EXERCISE DIRECTIONS:
Reproduce, character for character, the lines of the material between the line holding "A Day on the Boardwalk (165, 786)" and the line holding "Mentions légales (40, 968)", inclusive.

EXTRACTED ENTRIES:
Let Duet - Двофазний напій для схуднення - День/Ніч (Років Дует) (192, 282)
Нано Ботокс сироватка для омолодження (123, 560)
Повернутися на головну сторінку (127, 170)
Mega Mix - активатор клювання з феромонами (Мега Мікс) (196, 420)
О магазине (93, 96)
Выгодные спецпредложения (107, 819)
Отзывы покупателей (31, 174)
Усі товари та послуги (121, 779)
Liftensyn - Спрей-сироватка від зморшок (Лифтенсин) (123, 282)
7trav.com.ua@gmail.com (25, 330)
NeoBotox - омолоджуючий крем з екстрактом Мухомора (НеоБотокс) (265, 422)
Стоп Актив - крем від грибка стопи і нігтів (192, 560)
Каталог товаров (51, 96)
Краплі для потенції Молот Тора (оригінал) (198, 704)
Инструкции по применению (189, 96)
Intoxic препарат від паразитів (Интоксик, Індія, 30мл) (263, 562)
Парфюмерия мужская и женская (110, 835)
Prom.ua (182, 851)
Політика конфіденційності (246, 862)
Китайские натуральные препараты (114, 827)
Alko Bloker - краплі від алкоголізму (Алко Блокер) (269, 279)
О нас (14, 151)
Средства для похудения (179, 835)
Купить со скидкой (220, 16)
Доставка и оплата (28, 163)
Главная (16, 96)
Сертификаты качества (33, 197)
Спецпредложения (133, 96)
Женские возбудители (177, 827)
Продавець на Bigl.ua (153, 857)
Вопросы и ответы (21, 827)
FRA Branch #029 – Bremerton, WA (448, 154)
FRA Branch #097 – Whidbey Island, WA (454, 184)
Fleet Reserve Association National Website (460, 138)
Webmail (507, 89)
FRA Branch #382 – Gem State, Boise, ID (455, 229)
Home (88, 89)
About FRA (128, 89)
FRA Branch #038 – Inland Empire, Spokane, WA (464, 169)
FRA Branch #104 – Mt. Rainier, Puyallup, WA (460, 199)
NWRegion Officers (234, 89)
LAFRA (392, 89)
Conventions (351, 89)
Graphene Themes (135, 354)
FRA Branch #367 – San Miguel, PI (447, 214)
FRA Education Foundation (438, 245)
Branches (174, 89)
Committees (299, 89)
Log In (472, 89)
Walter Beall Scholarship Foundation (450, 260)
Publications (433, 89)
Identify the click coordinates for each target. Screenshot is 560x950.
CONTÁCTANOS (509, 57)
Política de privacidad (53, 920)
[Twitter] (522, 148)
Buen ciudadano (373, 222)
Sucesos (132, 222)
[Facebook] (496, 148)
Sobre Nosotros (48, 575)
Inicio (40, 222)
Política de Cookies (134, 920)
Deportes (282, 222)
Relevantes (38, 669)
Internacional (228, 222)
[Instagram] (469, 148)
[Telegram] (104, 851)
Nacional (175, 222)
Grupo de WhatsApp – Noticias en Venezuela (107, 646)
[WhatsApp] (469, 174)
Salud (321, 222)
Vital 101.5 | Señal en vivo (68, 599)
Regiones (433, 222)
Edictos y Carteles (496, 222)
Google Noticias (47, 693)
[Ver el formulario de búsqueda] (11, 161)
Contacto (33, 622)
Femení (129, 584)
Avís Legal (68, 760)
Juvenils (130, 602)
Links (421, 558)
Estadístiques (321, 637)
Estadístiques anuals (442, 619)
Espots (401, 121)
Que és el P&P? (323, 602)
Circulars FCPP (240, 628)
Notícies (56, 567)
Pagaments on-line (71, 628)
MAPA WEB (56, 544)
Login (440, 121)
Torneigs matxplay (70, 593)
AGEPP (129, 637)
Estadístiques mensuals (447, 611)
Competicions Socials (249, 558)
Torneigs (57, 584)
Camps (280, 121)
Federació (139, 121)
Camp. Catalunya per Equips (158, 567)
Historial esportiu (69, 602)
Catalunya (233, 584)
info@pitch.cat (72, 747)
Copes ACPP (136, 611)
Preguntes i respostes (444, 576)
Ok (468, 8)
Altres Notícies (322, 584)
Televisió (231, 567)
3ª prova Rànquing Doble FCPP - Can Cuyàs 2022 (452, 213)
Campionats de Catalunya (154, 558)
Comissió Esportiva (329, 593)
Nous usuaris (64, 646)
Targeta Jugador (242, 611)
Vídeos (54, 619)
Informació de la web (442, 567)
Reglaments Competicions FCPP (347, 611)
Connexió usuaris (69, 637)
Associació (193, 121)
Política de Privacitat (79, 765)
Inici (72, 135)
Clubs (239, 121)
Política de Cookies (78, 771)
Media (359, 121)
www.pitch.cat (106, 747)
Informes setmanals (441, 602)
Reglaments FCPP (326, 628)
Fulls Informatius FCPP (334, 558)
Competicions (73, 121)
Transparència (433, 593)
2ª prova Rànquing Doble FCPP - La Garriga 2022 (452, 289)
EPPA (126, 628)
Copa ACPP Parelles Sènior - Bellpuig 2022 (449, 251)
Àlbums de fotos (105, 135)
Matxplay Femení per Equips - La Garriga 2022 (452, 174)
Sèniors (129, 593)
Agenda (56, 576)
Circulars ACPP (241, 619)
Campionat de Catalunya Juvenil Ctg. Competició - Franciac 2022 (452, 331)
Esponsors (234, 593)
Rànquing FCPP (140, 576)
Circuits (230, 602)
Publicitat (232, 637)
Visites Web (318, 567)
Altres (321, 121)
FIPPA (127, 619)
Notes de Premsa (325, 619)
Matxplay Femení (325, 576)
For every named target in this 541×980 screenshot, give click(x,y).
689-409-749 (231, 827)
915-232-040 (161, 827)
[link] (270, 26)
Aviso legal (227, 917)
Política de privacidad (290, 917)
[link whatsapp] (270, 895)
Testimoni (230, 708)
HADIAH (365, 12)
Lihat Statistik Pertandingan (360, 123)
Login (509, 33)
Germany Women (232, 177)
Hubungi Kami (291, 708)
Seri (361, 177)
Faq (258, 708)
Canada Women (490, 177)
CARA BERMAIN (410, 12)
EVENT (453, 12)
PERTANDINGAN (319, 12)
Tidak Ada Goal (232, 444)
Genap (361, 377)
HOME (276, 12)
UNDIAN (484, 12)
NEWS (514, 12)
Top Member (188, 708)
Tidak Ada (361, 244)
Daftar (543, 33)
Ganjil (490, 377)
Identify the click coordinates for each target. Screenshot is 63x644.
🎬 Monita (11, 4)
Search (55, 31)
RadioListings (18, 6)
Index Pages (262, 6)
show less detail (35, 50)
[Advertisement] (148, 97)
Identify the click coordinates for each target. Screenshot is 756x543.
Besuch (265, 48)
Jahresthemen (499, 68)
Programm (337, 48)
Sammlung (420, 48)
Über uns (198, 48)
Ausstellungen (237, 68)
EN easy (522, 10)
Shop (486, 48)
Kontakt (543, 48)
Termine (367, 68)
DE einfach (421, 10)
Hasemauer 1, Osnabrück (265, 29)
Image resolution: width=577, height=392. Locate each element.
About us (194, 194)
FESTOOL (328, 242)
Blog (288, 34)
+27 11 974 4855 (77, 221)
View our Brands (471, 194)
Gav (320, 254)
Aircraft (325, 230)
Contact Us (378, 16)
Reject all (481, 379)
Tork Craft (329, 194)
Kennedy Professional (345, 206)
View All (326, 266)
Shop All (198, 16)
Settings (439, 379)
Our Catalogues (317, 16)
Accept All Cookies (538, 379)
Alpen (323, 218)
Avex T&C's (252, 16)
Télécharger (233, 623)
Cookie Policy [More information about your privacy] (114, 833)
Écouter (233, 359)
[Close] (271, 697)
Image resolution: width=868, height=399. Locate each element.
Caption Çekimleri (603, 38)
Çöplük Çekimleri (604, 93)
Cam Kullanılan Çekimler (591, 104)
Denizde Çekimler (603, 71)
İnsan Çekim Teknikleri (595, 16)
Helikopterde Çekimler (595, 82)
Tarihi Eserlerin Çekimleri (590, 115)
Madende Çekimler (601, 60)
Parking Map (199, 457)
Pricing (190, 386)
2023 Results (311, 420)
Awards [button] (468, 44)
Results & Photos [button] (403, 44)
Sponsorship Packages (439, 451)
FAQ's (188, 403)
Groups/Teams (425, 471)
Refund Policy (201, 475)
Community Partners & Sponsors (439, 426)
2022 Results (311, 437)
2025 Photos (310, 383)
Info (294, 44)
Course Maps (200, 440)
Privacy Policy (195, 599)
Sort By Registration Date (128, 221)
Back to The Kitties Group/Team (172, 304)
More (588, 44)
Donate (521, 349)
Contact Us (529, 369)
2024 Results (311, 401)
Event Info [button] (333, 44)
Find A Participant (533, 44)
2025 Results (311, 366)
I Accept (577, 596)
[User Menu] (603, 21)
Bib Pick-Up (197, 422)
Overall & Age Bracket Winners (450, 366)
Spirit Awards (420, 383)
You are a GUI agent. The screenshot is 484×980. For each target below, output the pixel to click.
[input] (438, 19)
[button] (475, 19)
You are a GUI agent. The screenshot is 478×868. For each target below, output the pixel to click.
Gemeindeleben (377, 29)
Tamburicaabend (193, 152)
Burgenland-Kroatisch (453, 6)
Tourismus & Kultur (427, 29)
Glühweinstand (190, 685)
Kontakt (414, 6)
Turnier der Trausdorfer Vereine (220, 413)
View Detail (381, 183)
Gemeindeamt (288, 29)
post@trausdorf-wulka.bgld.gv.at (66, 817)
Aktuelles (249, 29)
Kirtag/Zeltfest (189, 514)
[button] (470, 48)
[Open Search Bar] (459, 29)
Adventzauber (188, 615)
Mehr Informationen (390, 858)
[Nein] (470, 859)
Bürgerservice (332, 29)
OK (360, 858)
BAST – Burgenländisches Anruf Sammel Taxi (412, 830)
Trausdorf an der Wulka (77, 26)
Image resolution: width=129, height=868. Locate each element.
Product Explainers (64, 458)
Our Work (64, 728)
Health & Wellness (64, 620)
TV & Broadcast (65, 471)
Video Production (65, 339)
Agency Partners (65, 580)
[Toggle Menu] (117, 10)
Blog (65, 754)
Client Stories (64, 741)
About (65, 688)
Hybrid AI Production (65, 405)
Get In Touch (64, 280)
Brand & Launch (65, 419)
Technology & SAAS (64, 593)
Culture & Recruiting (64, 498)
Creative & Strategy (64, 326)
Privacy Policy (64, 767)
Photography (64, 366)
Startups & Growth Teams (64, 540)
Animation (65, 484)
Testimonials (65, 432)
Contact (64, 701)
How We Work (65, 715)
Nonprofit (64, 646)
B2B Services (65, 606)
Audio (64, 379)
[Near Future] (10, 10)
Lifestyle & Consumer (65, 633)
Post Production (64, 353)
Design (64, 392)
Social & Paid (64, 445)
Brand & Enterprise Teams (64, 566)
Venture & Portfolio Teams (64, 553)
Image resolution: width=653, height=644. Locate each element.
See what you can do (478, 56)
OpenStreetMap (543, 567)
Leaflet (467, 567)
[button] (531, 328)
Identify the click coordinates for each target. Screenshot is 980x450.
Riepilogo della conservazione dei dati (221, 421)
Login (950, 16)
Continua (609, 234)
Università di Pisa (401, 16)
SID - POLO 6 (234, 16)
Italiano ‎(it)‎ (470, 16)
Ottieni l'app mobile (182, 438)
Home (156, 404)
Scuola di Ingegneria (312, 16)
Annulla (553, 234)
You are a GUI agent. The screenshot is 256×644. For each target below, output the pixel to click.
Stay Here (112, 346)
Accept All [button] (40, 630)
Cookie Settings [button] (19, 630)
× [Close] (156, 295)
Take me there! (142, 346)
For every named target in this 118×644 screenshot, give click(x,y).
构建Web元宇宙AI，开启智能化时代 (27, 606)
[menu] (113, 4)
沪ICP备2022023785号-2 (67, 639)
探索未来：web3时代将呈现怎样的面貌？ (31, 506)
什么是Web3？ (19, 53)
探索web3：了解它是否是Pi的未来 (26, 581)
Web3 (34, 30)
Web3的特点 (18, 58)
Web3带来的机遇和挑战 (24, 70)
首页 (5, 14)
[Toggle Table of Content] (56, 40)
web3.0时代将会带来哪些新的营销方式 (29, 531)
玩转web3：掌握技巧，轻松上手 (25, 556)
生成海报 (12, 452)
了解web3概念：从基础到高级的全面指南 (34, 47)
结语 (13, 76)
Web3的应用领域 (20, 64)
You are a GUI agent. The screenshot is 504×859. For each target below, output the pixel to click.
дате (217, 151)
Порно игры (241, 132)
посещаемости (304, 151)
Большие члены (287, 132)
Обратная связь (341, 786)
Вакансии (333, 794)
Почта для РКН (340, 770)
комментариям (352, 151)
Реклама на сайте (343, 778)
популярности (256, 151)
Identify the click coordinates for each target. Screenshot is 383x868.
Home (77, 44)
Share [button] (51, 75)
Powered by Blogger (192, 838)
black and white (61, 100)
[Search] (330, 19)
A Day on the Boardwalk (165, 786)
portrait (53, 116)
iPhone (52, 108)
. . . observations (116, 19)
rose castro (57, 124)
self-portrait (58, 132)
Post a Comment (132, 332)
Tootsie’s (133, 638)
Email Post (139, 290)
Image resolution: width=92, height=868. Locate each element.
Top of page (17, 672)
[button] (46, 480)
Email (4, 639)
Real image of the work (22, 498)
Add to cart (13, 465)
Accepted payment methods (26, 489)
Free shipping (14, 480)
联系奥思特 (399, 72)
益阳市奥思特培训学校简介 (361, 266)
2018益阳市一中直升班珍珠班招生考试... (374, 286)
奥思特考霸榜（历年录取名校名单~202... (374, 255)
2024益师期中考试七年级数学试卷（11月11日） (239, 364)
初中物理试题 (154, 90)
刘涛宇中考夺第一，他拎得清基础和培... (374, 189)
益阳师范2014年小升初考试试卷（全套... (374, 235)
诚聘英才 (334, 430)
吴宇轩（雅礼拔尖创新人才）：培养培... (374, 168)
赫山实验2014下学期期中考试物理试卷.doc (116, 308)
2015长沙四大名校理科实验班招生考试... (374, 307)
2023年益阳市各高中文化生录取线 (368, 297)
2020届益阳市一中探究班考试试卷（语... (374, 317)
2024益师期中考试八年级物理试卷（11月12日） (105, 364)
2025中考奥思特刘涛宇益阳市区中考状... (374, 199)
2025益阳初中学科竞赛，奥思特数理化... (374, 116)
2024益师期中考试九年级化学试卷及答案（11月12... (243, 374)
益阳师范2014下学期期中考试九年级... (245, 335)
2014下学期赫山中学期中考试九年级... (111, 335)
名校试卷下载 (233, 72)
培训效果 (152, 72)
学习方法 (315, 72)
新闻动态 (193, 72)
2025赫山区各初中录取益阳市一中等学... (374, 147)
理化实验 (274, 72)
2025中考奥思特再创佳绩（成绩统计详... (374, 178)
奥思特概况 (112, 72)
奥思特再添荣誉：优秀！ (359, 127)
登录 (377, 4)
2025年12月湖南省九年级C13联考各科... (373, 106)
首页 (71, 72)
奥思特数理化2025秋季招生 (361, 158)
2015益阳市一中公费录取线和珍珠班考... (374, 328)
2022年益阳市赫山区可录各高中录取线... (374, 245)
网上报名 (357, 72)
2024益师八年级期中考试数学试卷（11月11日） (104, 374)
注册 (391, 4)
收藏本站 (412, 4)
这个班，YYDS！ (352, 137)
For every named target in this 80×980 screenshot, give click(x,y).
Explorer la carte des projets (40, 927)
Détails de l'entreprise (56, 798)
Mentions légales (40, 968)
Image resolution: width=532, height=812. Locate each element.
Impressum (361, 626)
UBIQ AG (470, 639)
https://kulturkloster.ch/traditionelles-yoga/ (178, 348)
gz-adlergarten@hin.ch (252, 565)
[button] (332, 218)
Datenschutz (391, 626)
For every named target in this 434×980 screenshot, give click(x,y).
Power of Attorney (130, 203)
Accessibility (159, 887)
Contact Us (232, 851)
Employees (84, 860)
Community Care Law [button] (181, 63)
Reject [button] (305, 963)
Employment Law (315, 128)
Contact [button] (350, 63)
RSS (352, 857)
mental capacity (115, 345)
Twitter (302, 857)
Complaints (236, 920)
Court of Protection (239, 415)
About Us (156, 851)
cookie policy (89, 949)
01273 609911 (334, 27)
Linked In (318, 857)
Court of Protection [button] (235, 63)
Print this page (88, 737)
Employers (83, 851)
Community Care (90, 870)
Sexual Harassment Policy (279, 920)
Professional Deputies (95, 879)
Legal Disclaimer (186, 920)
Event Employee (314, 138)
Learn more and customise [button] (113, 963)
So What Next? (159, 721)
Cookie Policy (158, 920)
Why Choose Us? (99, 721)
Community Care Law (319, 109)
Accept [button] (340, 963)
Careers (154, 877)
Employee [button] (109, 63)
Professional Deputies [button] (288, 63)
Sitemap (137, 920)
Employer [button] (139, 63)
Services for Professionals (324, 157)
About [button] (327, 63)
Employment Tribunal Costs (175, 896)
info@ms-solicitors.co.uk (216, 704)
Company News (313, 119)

CORRECT RESULT:
A Day on the Boardwalk (165, 786)
portrait (53, 116)
iPhone (52, 108)
. . . observations (116, 19)
rose castro (57, 124)
self-portrait (58, 132)
Post a Comment (132, 332)
Tootsie’s (133, 638)
Email Post (139, 290)
Image resolution: width=92, height=868. Locate each element.
Top of page (17, 672)
[button] (46, 480)
Email (4, 639)
Real image of the work (22, 498)
Add to cart (13, 465)
Accepted payment methods (26, 489)
Free shipping (14, 480)
联系奥思特 (399, 72)
益阳市奥思特培训学校简介 (361, 266)
2018益阳市一中直升班珍珠班招生考试... (374, 286)
奥思特考霸榜（历年录取名校名单~202... (374, 255)
2024益师期中考试七年级数学试卷（11月11日） (239, 364)
初中物理试题 (154, 90)
刘涛宇中考夺第一，他拎得清基础和培... (374, 189)
益阳师范2014年小升初考试试卷（全套... (374, 235)
诚聘英才 (334, 430)
吴宇轩（雅礼拔尖创新人才）：培养培... (374, 168)
赫山实验2014下学期期中考试物理试卷.doc (116, 308)
2015长沙四大名校理科实验班招生考试... (374, 307)
2023年益阳市各高中文化生录取线 (368, 297)
2020届益阳市一中探究班考试试卷（语... (374, 317)
2024益师期中考试八年级物理试卷（11月12日） (105, 364)
2025中考奥思特刘涛宇益阳市区中考状... (374, 199)
2025益阳初中学科竞赛，奥思特数理化... (374, 116)
2024益师期中考试九年级化学试卷及答案（11月12... (243, 374)
益阳师范2014下学期期中考试九年级... (245, 335)
2014下学期赫山中学期中考试九年级... (111, 335)
名校试卷下载 (233, 72)
培训效果 (152, 72)
学习方法 (315, 72)
新闻动态 (193, 72)
2025赫山区各初中录取益阳市一中等学... (374, 147)
理化实验 (274, 72)
2025中考奥思特再创佳绩（成绩统计详... (374, 178)
奥思特概况 (112, 72)
奥思特再添荣誉：优秀！ (359, 127)
登录 (377, 4)
2025年12月湖南省九年级C13联考各科... (373, 106)
首页 (71, 72)
奥思特数理化2025秋季招生 (361, 158)
2015益阳市一中公费录取线和珍珠班考... (374, 328)
2022年益阳市赫山区可录各高中录取线... (374, 245)
网上报名 (357, 72)
2024益师八年级期中考试数学试卷（11月11日） (104, 374)
注册 (391, 4)
收藏本站 (412, 4)
这个班，YYDS！ (352, 137)
For every named target in this 80×980 screenshot, give click(x,y).
Explorer la carte des projets (40, 927)
Détails de l'entreprise (56, 798)
Mentions légales (40, 968)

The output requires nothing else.